Install supervisor in your Dockerfile:
Add the following line before the CMD
instruction in your Dockerfile:
RUN apt-get install -y supervisor
Create a 'supervisor' configuration file:
Create a new file named supervisor.conf
and add the following content:
[supervisord]
nodaemon=true
[program:hadoop-hdfs-namenode]
command=/etc/init.d/hadoop-hdfs-namenode start
[program:hadoop-hdfs-datanode]
command=/etc/init.d/hadoop-hdfs-datanode start
[program:hadoop-hdfs-secondarynamenode]
command=/etc/init.d/hadoop-hdfs-secondarynamenode start
[program:hadoop-0.20-mapreduce-tasktracker]
command=/etc/init.d/hadoop-0.20-mapreduce-tasktracker start
[program:hadoop-0.20-mapreduce-jobtracker]
command=/etc/init.d/hadoop-0.20-mapreduce-jobtracker start
Add the following lines before the CMD
instruction in your Dockerfile to copy the configuration file:
COPY supervisor.conf /etc/supervisor/conf.d/
Update the CMD
instruction in your Dockerfile to start 'supervisor':
Replace the current CMD
instruction in your Dockerfile with the following:
CMD ["/usr/bin/supervisord", "-n", "-c", "/etc/supervisor/conf.d/supervisor.conf"]
Now, the Docker container will keep running and keep your Hadoop daemons running even when you run the container in detached mode.
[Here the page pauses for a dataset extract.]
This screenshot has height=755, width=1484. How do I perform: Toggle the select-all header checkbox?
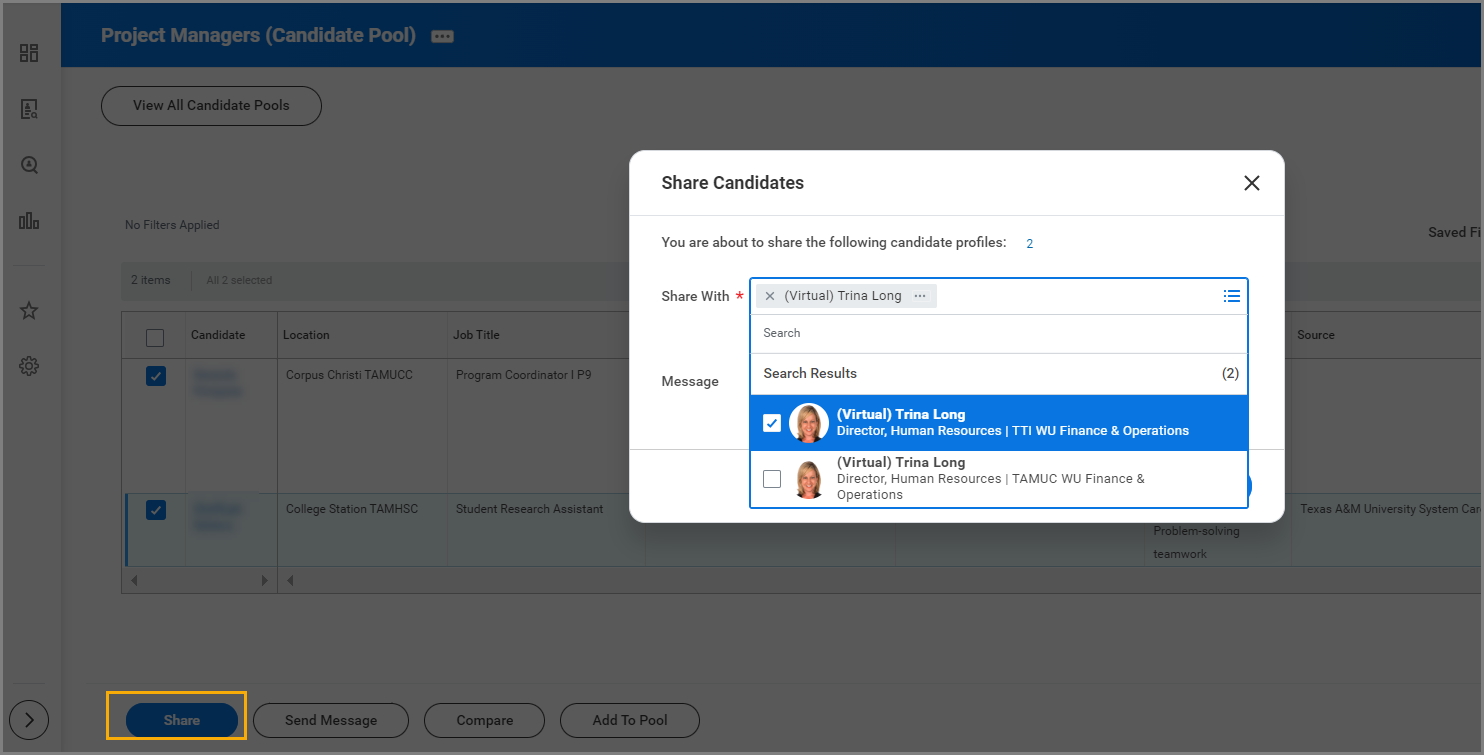(x=155, y=338)

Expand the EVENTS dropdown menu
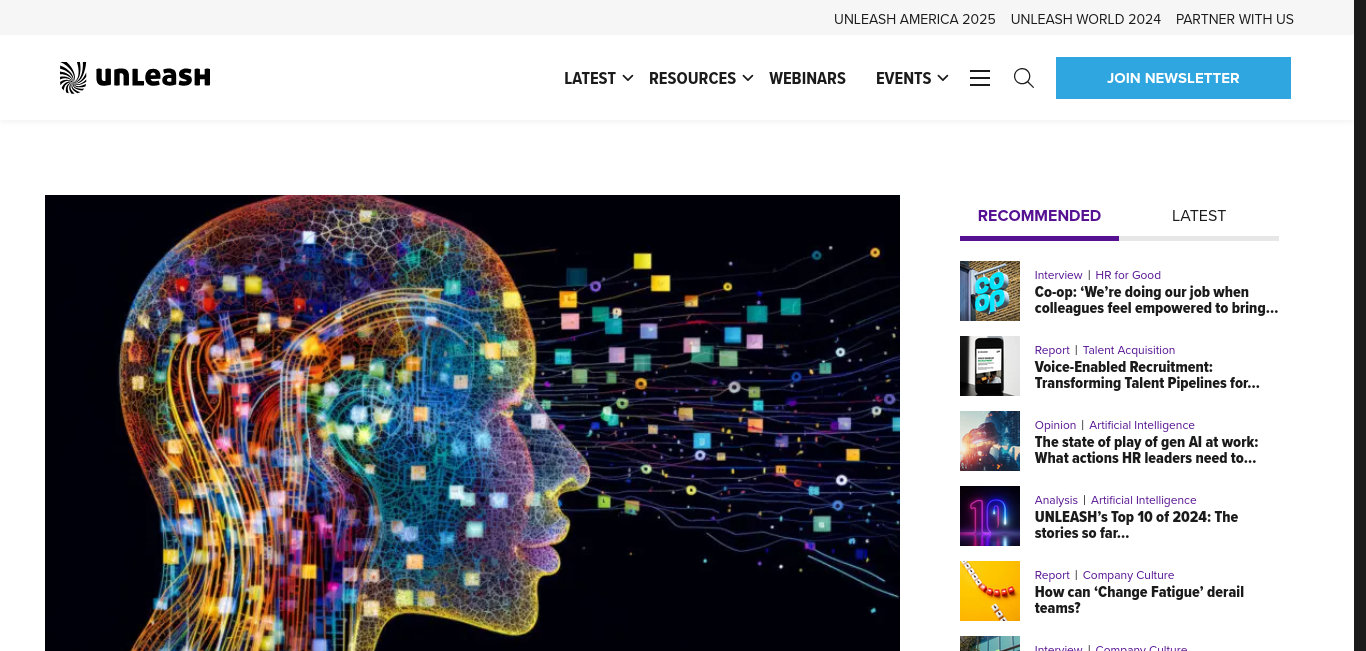(912, 78)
Here's your updated Dockerfile:
FROM java_ubuntu_new
RUN wget http://archive.cloudera.com/cdh4/one-click-install/precise/amd64/cdh4-repository_1.0_all.deb
RUN dpkg -i cdh4-repository_1.0_all.deb
RUN curl -s http://archive.cloudera.com/cdh4/ubuntu/precise/amd64/cdh/archive.key | apt-key add -
RUN apt-get update
RUN apt-get install -y hadoop-0.20-conf-pseudo
RUN dpkg -L hadoop-0.20-conf-pseudo
USER hdfs
RUN hdfs namenode -format
USER root
RUN apt-get install -y sudo
ADD . /usr/local/
RUN chmod 777 /usr/local/start-all.sh
RUN apt-get install -y supervisor
COPY supervisor.conf /etc/supervisor/conf.d/
CMD ["/usr/bin/supervisord", "-n", "-c", "/etc/supervisor/conf.d/supervisor.conf"]
Don't forget to create the supervisor.conf
file as mentioned in step 2.
Now you can run your container as before, and it should keep running without exiting:
docker run -d --name hadoop h_Service